By comparing the given expression with the general polar form, we can identify the following values:

$$r = 3$$

$$\theta = 14^{\circ}$$

The power to which the complex number is raised is denoted by $$n$$. In this problem, $$n = 4$$.

**step2 Apply De Moivre's Theorem**

To calculate a complex number raised to an integer power, we use De Moivre's Theorem. This theorem provides a straightforward way to find the power of a complex number in polar form. It states that if a complex number $$r(\cos \theta + i \sin \theta)$$ is raised to the power of $$n$$, the result is obtained by raising the modulus $$r$$ to the power $$n$$ and multiplying the argument $$\theta$$ by $$n$$.

$$\left[r(\cos \theta + i \sin \theta)\right]^n = r^n(\cos (n\theta) + i \sin (n\theta))$$

Now, we substitute the values we identified in the previous step ($$r=3$$, $$\theta=14^{\circ}$$, and $$n=4$$) into De Moivre's Theorem:

$$\left[3\left(\cos 14^{\circ}+i \sin 14^{\circ}\right)\right]^{4} = 3^4\left(\cos (4 \times 14^{\circ}) + i \sin (4 \times 14^{\circ})\right)$$

**step3 Calculate the new modulus**

The first part of applying De Moivre's Theorem is to calculate the new modulus. This is done by raising the original modulus, $$r$$, to the power $$n$$.
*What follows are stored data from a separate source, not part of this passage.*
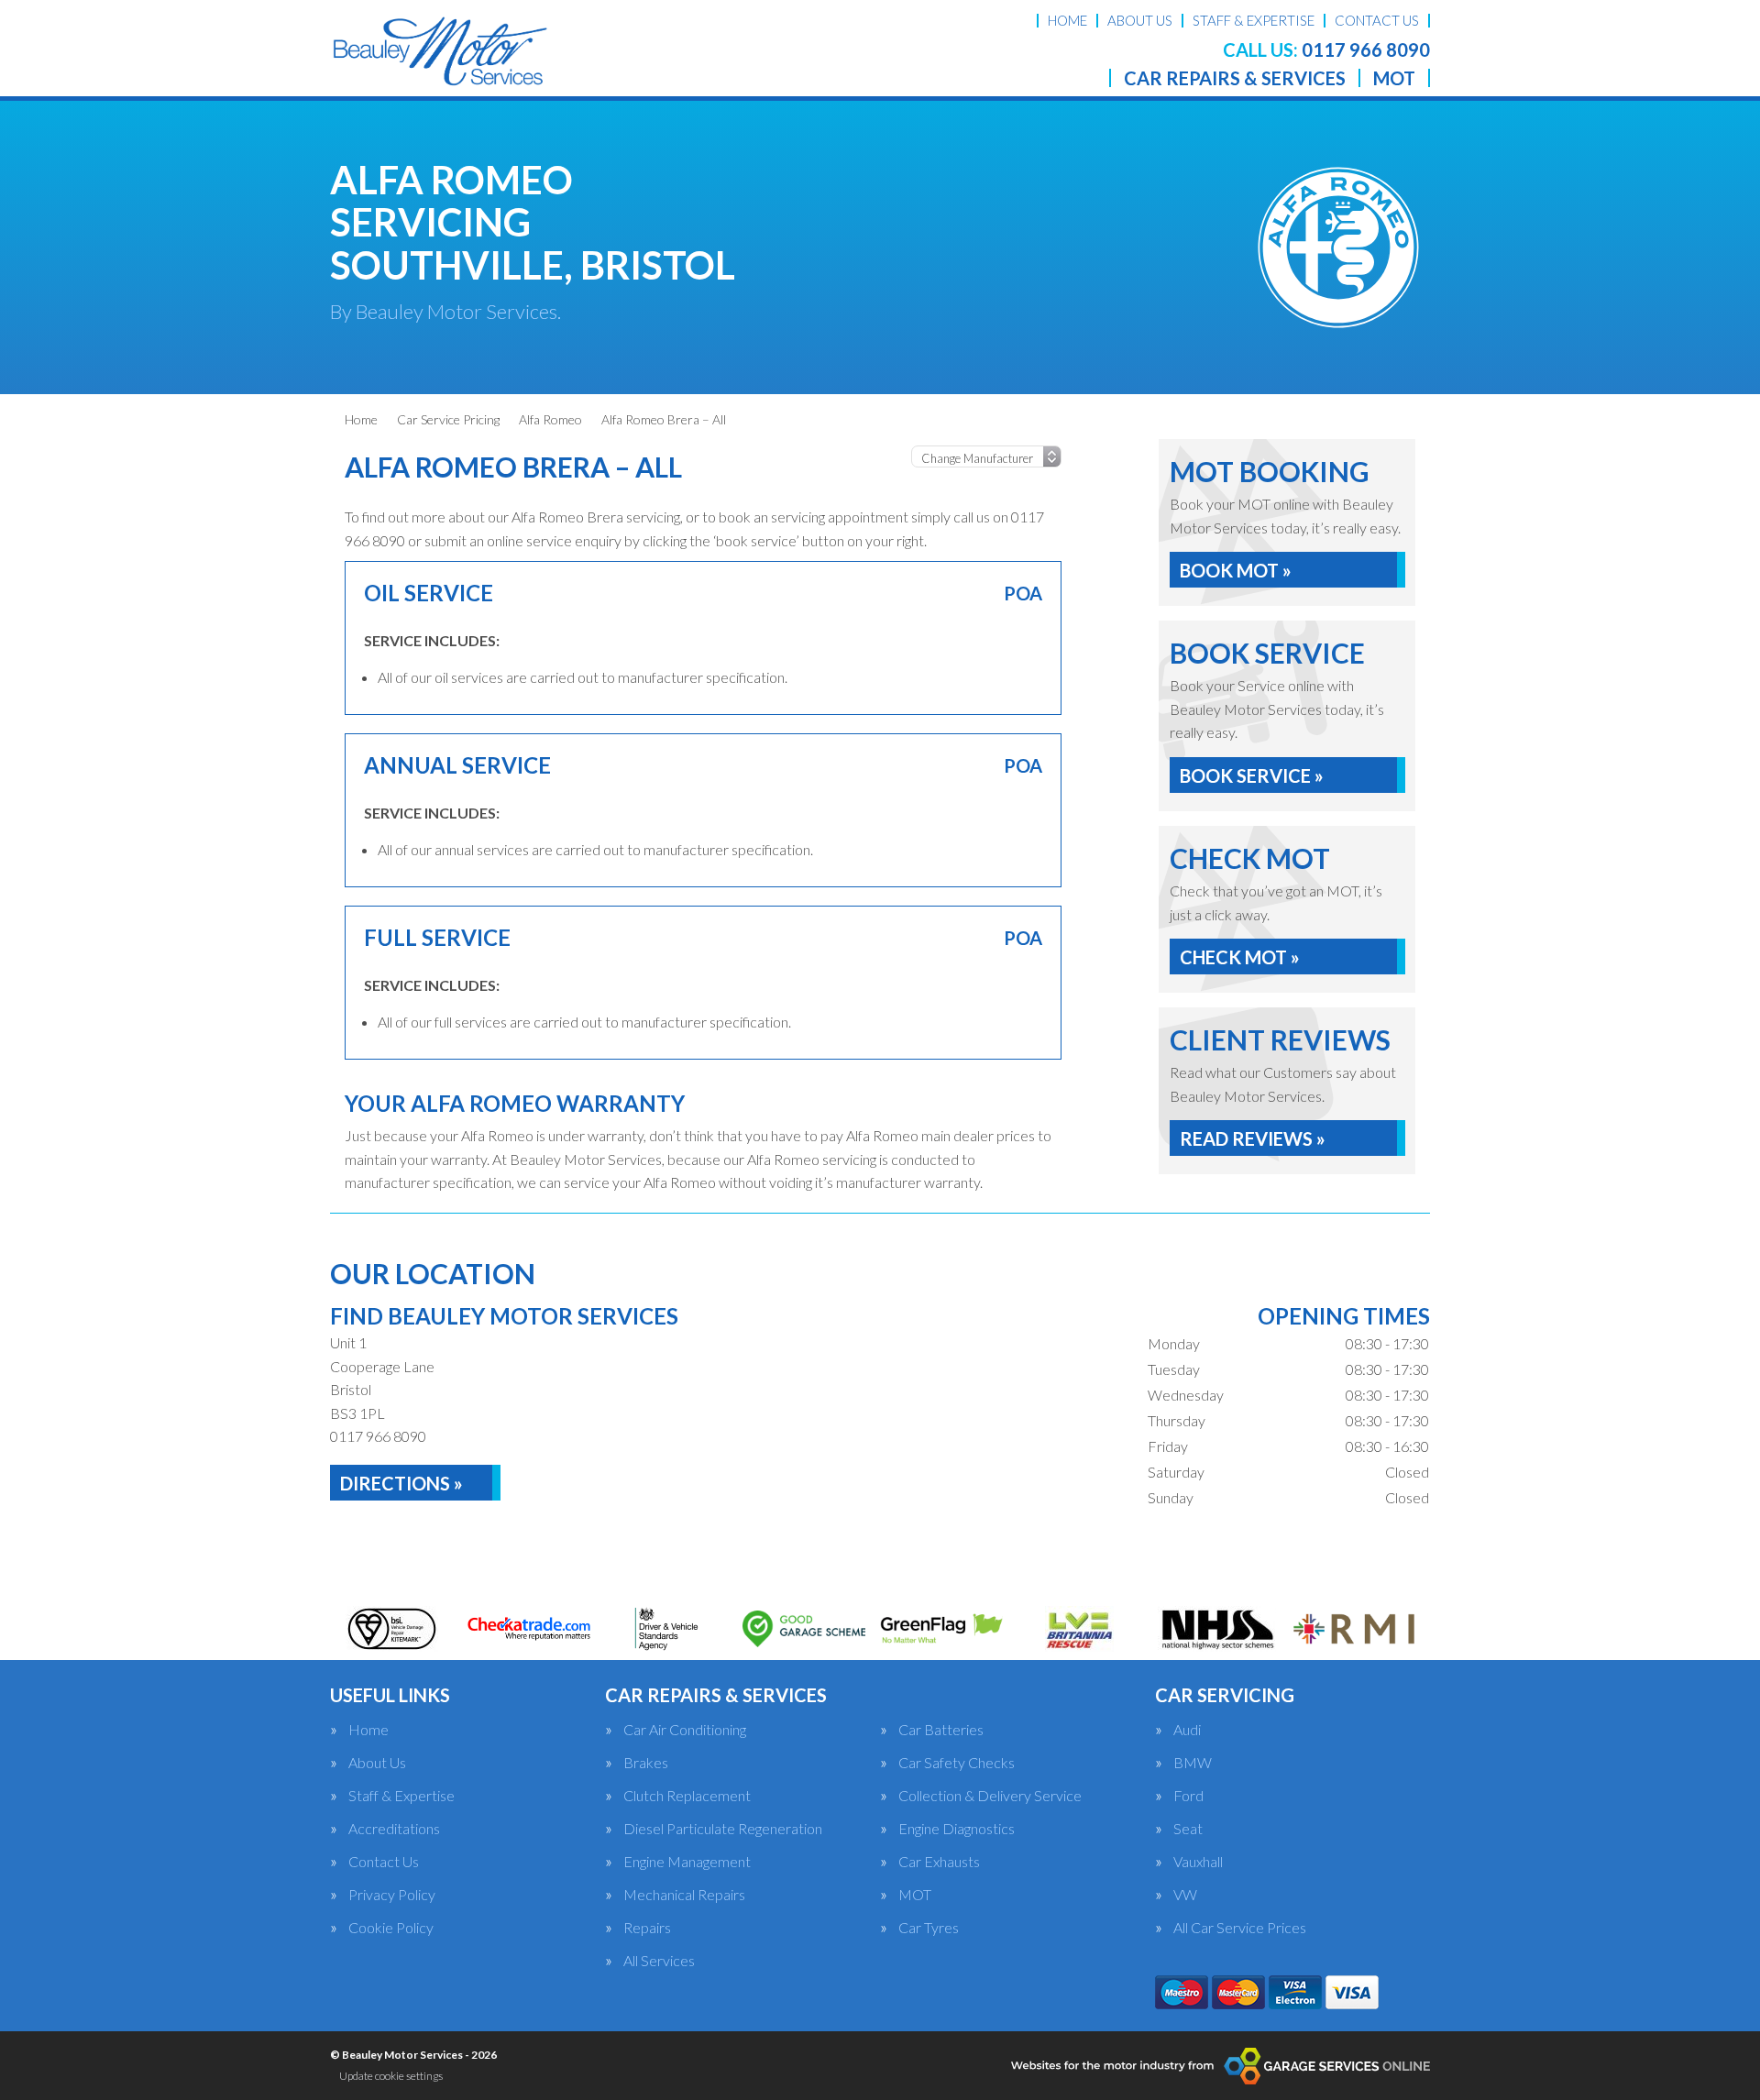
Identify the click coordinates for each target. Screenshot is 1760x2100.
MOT (1394, 78)
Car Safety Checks (956, 1762)
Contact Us (383, 1861)
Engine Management (687, 1861)
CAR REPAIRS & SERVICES (1235, 78)
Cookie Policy (391, 1927)
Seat (1188, 1828)
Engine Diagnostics (956, 1828)
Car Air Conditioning (684, 1729)
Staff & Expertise (401, 1795)
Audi (1187, 1729)
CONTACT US (1377, 20)
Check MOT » (1240, 957)
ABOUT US (1139, 20)
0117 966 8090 (1326, 49)
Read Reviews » (1253, 1138)
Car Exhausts (939, 1861)
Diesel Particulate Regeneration (722, 1828)
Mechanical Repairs (684, 1894)
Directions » (401, 1483)
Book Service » (1252, 775)
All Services (659, 1960)
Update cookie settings (391, 2076)
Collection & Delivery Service (990, 1795)
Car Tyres (928, 1927)
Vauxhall (1198, 1861)
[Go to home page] (438, 50)
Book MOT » (1236, 570)
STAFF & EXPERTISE (1253, 20)
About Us (377, 1762)
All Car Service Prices (1239, 1927)
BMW (1192, 1762)
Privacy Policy (391, 1894)
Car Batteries (941, 1729)
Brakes (645, 1762)
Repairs (647, 1927)
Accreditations (394, 1828)
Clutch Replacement (687, 1795)
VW (1185, 1894)
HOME (1067, 20)
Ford (1188, 1795)
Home (368, 1729)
$$\text{New Modulus} = r^n$$

Substitute the values: $$r=3$$ and $$n=4$$.

$$3^4 = 3 \times 3 \times 3 \times 3$$

$$3 \times 3 = 9$$

$$9 \times 3 = 27$$

$$27 \times 3 = 81$$

So, the new modulus is 81.

**step4 Calculate the new argument**

The second part of applying De Moivre's Theorem is to calculate the new argument. This is done by multiplying the original argument, $$\theta$$, by the power $$n$$.

$$\text{New Argument} = n\theta$$

Substitute the values: $$\theta=14^{\circ}$$ and $$n=4$$.

$$4 \times 14^{\circ} = 56^{\circ}$$

So, the new argument is $$56^{\circ}$$.

**step5 Write the final complex number in polar form**

Finally, we combine the calculated new modulus and new argument to write the final complex number in its polar form, according to De Moivre's Theorem.

$$\text{Result} = \text{New Modulus}(\cos (\text{New Argument}) + i \sin (\text{New Argument}))$$

Using the values calculated in the previous steps, the final expression for the complex number is:

$$81(\cos 56^{\circ} + i \sin 56^{\circ})$$

Since $$56^{\circ}$$ is not a special angle for which we know exact trigonometric values (like $$0^{\circ}, 30^{\circ}, 45^{\circ}, 60^{\circ}, 90^{\circ}$$, etc.), the answer is typically left in this exact polar form.